If you’re 40 or older, the Older Workers Benefit Protection Act gives you at least 21 days to review the agreement before signing. In a group layoff, that review period extends to 45 days. After signing, you have 7 days to change your mind and revoke the agreement entirely. These timelines are non-negotiable, and a waiver that doesn’t comply with them is unenforceable.19Office of the Law Revision Counsel. 29 U.S. Code 626 – Recordkeeping, Investigation, and Enforcement
Watch for broad non-disparagement and confidentiality clauses. In 2023, the NLRB ruled in McLaren Macomb that severance agreements requiring private-sector employees to broadly waive their Section 7 rights, including the right to discuss working conditions, violate federal labor law.20National Labor Relations Board. Board Rules That Employers May Not Offer Severance Agreements Requiring Employees to Broadly Waive Labor Law Rights Separately, the federal Speak Out Act prevents enforcement of pre-dispute non-disclosure agreements in cases involving sexual assault or sexual harassment. No severance agreement can strip your right to file charges with the EEOC or communicate with government agencies.
Federal law does not require employers to hand you a final paycheck immediately. The deadline varies significantly by state, ranging from the same day to the next regular payday.21U.S. Department of Labor. Last Paycheck Check your state’s labor department website for the specific deadline, because employers who miss it may owe penalties.
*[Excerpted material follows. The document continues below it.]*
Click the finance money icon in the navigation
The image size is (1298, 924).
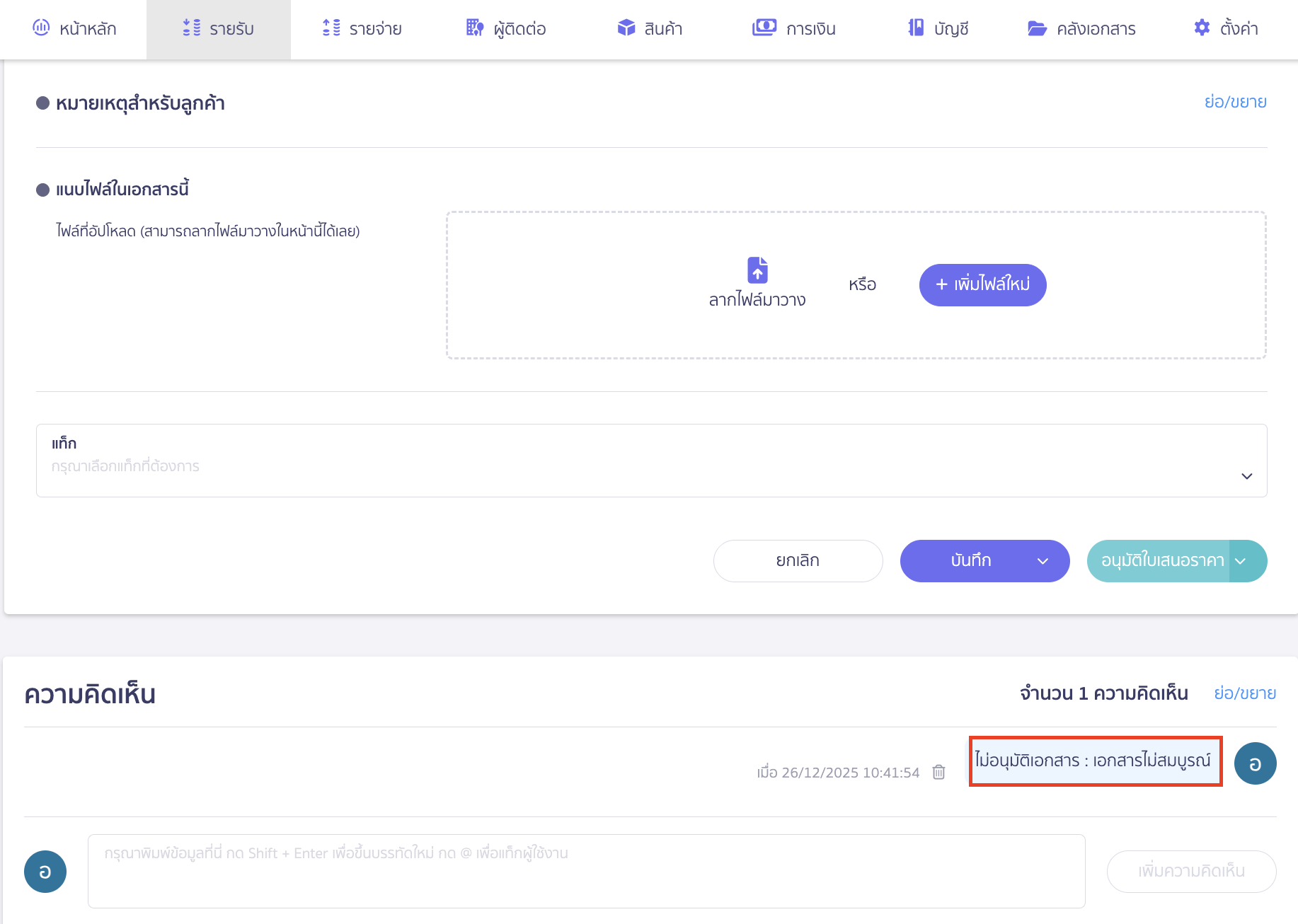click(x=764, y=28)
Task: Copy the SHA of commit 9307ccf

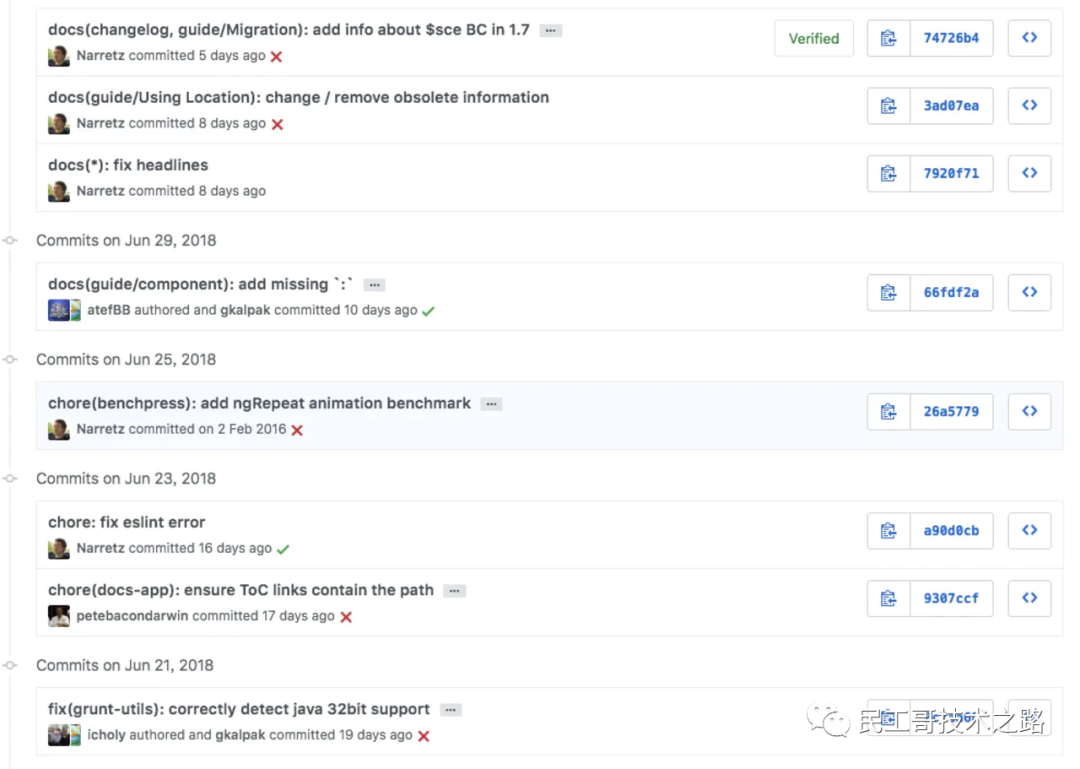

If you have a 401(k) or other employer-sponsored retirement account, the money in it is still yours. When your account balance exceeds $5,000, the plan administrator needs your consent before making any distribution. You can leave the money in the plan, roll it into an IRA or a new employer’s plan, or take a cash distribution (which triggers income tax and, if you’re under 59½, a 10% early withdrawal penalty).22Internal Revenue Service. 401(k) Resource Guide – Plan Participants – General Distribution Rules Making that rollover decision quickly matters: if your balance is between $1,000 and $5,000 and you don’t respond, the plan administrator can automatically transfer it to an IRA on your behalf.
Some states require employers to provide a written statement of the reason for your termination if you request one. Whether or not your state mandates this, ask for it in writing. That document can be critical if you need to challenge a misconduct finding in an unemployment hearing or pursue a wrongful termination claim. Similarly, keep copies of any performance reviews, warning letters, or emails related to your firing. Employers build paper trails to justify terminations, and you should build one to evaluate whether the termination was lawful.